:: Что сделать ::
1. Выпишите из фрагмента страницы дословно отрывок, начиная со слов «Его возвращение в» и далее до слов «статье о Радищеве.» включительно.
2. Какие монархи и монархические династии упоминаются во фрагменте страницы? Перечислите их все.
3. Почему, согласно фрагменту страницы, нужно было изобретать некий новый жанр?

:: Фрагмент страницы ::

⟨

Его возвращение в оппозицию означало конец его упований на Николая. Но не означало отказа от главных идей.
«Я начал записки свои не для того, чтоб льстить властям, товарищ, избранный мной, худой внушитель ласкательства, но не могу не заметить, что со времен возведения на престол Романовых, от Михаила Федоровича до Николая I, правительство у нас всегда впереди на поприще образованности и просвещения. Народ следует за ним всегда лениво, а иногда и неохотно. Вот что и составляет силу нашего самодержавия. Не худо было иным европейским государствам понять эту простую истину. Бурбоны не были бы выгнаны вилами и каменьями, и английская аристократия не принуждена была бы уступить радикализму» – так говорил он в статье о Радищеве.
Отказ от надежд на царя неминуемо означал обращение их на общество. Для воздействия на общество необходима была газета. Ветер возвращался на круги своя. Издавать газету, набитую вздором или краткими известиями о политических событиях, он не собирался. Печатать дельные политические статьи было – мягко говоря – крайне сложно. Нужно было изобретать некий жанр, который дал бы возможность говорить и печатать. «Путешествие из Москвы в Петербург» было опытом такого жанра.

⟩

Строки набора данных
⟨

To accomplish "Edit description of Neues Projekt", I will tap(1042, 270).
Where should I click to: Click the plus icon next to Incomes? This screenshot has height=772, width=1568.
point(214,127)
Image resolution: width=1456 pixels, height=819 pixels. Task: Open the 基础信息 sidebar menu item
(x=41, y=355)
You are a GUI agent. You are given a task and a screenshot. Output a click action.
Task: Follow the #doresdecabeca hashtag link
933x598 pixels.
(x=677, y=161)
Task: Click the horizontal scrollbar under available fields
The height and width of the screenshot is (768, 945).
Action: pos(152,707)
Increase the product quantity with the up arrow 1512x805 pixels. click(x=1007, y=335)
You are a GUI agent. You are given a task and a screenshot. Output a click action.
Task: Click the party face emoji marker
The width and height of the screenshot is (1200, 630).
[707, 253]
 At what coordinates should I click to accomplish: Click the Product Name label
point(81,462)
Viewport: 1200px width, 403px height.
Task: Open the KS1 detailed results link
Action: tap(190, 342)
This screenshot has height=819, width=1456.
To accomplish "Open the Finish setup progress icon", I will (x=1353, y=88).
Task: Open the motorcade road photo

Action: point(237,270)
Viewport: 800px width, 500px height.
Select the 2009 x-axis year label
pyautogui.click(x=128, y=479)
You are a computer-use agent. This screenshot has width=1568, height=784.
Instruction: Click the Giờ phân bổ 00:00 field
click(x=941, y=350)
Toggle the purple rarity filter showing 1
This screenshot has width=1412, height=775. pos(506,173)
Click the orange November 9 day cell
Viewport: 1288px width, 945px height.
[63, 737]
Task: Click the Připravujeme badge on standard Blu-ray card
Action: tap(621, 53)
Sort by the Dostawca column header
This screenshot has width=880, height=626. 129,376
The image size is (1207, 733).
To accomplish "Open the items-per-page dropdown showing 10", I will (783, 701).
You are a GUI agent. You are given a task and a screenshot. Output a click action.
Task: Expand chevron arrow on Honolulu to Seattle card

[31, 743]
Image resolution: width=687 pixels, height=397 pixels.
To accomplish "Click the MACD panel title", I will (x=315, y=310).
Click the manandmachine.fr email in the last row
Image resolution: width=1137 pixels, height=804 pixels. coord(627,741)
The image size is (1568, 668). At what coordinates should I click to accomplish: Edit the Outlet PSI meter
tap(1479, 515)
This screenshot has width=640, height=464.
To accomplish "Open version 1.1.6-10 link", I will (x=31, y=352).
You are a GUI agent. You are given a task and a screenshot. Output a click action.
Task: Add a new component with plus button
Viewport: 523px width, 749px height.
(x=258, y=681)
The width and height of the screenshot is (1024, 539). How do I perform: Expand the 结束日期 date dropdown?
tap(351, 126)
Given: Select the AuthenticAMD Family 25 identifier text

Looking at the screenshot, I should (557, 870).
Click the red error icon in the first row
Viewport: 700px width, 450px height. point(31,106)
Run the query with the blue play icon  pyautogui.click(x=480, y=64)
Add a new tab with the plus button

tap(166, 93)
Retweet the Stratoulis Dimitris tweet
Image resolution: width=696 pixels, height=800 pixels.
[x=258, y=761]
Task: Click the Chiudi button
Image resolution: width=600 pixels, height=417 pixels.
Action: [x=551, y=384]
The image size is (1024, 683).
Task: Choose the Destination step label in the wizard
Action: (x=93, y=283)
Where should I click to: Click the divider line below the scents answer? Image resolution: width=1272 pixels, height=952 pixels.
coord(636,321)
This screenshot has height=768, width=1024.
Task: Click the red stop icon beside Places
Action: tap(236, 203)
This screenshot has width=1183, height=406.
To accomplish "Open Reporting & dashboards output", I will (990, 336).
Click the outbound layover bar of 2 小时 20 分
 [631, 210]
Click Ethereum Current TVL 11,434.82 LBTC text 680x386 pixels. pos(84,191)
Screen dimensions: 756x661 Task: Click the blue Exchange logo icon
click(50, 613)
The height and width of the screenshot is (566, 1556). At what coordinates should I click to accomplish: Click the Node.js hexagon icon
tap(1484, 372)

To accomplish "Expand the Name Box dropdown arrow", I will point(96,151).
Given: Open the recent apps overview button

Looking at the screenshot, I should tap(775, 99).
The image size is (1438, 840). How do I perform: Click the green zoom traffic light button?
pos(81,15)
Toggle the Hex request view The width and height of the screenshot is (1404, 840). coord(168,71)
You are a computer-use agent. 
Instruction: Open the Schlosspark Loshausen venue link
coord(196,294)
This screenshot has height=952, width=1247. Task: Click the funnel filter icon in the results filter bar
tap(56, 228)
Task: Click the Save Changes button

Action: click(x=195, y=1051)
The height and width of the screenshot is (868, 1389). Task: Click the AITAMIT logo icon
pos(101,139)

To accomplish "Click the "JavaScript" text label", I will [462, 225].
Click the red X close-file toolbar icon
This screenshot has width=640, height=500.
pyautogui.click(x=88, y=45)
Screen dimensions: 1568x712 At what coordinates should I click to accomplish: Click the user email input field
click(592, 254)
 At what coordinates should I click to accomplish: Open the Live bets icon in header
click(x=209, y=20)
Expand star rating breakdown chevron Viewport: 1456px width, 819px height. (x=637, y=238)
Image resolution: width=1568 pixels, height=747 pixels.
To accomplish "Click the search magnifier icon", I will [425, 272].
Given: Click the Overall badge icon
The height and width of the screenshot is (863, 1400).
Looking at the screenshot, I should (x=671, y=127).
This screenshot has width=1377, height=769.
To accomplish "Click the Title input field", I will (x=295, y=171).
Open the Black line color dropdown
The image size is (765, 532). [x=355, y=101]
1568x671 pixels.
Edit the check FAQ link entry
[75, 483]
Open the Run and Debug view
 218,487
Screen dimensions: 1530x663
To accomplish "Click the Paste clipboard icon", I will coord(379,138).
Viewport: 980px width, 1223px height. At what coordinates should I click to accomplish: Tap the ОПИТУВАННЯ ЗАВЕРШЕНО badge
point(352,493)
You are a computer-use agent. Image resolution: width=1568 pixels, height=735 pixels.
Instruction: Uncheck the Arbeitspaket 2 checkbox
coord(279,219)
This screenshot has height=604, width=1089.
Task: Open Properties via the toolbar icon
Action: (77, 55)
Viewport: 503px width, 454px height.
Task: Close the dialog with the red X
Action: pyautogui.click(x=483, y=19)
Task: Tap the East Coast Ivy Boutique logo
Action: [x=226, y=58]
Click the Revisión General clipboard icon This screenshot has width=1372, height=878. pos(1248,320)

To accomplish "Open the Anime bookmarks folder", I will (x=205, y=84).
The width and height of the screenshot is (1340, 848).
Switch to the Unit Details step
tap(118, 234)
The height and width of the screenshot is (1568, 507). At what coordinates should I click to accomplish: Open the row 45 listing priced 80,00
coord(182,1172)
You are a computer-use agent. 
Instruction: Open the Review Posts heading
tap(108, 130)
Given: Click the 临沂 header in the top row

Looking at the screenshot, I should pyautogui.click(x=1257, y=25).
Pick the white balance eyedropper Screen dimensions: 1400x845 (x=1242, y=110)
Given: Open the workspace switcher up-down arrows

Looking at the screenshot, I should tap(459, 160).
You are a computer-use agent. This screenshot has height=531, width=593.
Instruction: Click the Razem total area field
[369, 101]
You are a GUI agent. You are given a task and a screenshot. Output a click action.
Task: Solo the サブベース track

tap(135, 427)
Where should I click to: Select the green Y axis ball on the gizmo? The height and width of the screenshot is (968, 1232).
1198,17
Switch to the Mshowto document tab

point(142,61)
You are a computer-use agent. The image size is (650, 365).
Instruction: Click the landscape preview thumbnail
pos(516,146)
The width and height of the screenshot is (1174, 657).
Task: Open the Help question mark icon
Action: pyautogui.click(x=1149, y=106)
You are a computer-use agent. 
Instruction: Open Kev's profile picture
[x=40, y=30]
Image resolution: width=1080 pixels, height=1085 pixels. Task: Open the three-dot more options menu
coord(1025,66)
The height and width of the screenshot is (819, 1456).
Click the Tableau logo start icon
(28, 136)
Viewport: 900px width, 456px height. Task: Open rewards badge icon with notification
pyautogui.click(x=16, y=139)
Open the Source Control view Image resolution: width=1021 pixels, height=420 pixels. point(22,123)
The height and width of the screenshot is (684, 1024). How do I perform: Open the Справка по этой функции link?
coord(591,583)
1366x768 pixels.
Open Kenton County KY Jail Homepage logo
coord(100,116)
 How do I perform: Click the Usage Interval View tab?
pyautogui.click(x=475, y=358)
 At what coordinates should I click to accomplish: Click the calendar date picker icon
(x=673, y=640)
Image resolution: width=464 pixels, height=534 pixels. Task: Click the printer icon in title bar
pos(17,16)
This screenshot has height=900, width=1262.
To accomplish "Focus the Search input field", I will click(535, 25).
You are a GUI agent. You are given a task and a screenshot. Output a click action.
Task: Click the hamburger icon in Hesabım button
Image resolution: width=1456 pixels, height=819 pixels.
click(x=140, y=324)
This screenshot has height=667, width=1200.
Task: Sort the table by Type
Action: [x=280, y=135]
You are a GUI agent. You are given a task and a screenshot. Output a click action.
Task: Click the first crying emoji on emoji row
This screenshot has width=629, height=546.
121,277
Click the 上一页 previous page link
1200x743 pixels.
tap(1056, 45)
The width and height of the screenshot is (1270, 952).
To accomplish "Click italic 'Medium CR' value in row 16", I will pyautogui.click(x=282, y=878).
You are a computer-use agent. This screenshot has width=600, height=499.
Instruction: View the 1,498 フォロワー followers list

⟩

:: Решения по заданиям ::
1.
Его возвращение в оппозицию означало конец его упований на Николая. Но не означало отказа от главных идей.
«Я начал записки свои не для того, чтоб льстить властям, товарищ, избранный мной, худой внушитель ласкательства, но не могу не заметить, что со времен возведения на престол Романовых, от Михаила Федоровича до Николая I, правительство у нас всегда впереди на поприще образованности и просвещения. Народ следует за ним всегда лениво, а иногда и неохотно. Вот что и составляет силу нашего самодержавия. Не худо было иным европейским государствам понять эту простую истину. Бурбоны не были бы выгнаны вилами и каменьями, и английская аристократия не принуждена была бы уступить радикализму» – так говорил он в статье о Радищеве.

2. Николай (Николай I), Михаил Федорович, Романовы, Бурбоны.

3. Издавать газету, набитую вздором или краткими известиями о политических событиях, он не собирался, а печатать дельные политические статьи было крайне сложно. Новый жанр должен был дать возможность говорить и печатать.